DOCUMENT SOURCE>
-- -- --

La chambre va choisir entre cette combinaison qui sortirait nécessairement d’une crise ministérielle et le maintien du cabinet. Si la question est bien posée, comment des hommes qui ont vraiment à cœur la force et la dignité de notre gouvernement se prêteraient-ils à perpétuer un malaise qui compromet nos institutions et inquiète les bons citoyens ? Le scrutin s’ouvrira dans quelques jours ; que chacun y suive son inspiration et se dégage des liens de parti qui paralysent tant de bons sentimens. Les rangs ministériels contiennent des membres qui souhaitent une autre administration, qui veulent étendre la sphère de la majorité et calmer des ressentimens fâcheux. Pourquoi ne céderaient-ils pas à ces impressions et seraient-ils sourds à la voix de leur libre conscience ? Ils ne doivent pas se préoccuper des injures que dirige contre eux une polémique passionnée jusqu’à la maladresse ; les intrigans ne sont pas ceux qui servent leurs convictions et ont le courage de rompre avec leur parti quand il se trompe. Il en est qui prononcent ces séparations avec éclat et exposent leurs griefs au grand jour ; d’autres ne veulent point faire retentir leurs dissentimens dans le public, se refusent à attaquer des amis de la veille et se contentent d’apporter à l’heure du jugement leur muet suffrage : ce ne sont pas les moins honnêtes ni les moins fermes. Permis aux feuilles ministérielles d’attaquer les hommes qui se proposent de suivre cette ligne ; ces hommes sauront se contenter de la satisfaction d’un devoir accompli et de l’honneur d’une conduite loyale, simple et énergique.

-- -- --

Données d'ancrage par coordonnées de pixels
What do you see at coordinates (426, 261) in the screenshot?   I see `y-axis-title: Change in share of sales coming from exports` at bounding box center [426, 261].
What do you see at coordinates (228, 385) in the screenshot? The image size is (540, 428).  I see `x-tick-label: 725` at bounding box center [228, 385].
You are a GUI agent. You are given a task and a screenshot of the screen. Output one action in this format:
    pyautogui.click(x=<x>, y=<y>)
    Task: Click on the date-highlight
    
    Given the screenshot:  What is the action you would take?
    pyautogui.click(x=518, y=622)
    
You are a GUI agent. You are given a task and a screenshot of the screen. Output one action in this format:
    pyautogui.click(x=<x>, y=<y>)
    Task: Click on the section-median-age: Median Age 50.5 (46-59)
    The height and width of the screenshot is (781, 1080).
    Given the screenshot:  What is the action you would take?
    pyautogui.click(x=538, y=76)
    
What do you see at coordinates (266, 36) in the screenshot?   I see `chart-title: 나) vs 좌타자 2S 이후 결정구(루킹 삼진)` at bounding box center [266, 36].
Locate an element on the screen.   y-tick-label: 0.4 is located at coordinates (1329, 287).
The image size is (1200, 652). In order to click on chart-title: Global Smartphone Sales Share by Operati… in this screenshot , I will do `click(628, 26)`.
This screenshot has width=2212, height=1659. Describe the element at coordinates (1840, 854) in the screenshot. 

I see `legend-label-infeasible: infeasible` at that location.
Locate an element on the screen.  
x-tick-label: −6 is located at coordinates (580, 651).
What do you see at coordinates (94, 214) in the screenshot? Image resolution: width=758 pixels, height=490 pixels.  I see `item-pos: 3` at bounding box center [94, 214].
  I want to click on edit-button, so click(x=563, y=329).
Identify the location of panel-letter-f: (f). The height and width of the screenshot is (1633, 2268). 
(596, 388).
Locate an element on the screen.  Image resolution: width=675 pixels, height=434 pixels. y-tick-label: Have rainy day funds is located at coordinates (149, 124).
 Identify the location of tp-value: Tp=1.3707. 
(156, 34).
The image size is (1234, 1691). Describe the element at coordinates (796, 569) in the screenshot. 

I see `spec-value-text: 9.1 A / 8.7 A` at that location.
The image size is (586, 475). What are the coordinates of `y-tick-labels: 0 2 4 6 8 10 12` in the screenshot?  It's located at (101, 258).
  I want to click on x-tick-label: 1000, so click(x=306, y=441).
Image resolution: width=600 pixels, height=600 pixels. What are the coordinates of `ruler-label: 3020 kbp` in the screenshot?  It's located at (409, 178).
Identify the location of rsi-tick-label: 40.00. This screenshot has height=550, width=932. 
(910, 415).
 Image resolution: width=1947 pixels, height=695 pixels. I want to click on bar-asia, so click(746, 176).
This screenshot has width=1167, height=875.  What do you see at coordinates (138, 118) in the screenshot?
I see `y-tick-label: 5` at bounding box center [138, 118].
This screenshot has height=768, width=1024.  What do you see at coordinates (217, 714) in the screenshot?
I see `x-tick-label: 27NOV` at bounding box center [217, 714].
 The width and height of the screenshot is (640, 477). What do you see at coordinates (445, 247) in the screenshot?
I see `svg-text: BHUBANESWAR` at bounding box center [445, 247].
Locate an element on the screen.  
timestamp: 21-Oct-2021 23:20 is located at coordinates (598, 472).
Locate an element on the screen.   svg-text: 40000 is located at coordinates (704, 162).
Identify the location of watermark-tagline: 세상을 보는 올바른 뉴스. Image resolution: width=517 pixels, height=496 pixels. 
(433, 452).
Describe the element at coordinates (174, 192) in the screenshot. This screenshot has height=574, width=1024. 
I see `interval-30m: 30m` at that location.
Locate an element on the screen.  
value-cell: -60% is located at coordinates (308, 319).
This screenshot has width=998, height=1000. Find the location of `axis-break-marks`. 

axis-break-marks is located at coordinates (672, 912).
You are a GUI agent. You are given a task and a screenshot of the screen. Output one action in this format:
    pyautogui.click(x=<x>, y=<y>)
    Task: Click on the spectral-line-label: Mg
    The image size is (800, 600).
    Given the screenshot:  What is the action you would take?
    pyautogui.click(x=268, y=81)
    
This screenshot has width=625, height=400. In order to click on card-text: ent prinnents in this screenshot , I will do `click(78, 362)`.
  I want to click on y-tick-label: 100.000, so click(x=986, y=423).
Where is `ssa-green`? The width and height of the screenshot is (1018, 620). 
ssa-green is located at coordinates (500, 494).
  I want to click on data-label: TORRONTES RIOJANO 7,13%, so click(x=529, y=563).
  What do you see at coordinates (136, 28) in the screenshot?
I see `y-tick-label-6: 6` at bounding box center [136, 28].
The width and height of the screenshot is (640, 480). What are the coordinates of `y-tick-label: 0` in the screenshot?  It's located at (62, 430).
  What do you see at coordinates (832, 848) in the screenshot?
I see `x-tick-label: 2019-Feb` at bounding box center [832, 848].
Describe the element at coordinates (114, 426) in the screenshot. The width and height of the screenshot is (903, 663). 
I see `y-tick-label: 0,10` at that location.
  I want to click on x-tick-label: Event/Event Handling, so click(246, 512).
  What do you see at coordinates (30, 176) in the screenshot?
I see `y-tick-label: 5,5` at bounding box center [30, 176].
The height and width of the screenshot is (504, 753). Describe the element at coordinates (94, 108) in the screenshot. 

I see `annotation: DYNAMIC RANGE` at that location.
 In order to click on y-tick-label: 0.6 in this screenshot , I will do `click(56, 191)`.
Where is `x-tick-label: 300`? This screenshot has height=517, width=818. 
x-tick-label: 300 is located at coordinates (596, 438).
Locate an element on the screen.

-- -- --

À FAIRE>
(A) Réécrivez sous forme de liste le paragraphe du document source qui commence par « La chambre va choisir », en conservant ses faits principaux.
(B) Recopiez à l'identique les lignes des entrées, en commençant par celle qui contient « is (1018, 620). » et en terminant par celle qui contient « center [136, 28]. ».

RÉPONSES PAR NUMÉRO>
(A)
- La Chambre doit choisir entre le maintien du cabinet et une combinaison qui sortirait d'une crise ministérielle.
- Le scrutin s'ouvrira dans quelques jours : chacun devrait suivre son inspiration et se dégager des liens de parti.
- Dans les rangs ministériels, certains membres souhaitent une autre administration, veulent étendre la majorité et calmer des ressentiments.
- Ils ne doivent pas se préoccuper des injures d'une polémique passionnée ; rompre avec son parti quand il se trompe n'est pas de l'intrigue.
- Les uns rompent avec éclat et exposent leurs griefs ; les autres se contentent d'un suffrage muet et ne sont ni moins honnêtes ni moins fermes.
- Les feuilles ministérielles peuvent les attaquer : ces hommes se contenteront de la satisfaction du devoir accompli et de l'honneur d'une conduite loyale.

(B)
Where is `ssa-green`? The width and height of the screenshot is (1018, 620). 
ssa-green is located at coordinates (500, 494).
  I want to click on data-label: TORRONTES RIOJANO 7,13%, so click(x=529, y=563).
  What do you see at coordinates (136, 28) in the screenshot?
I see `y-tick-label-6: 6` at bounding box center [136, 28].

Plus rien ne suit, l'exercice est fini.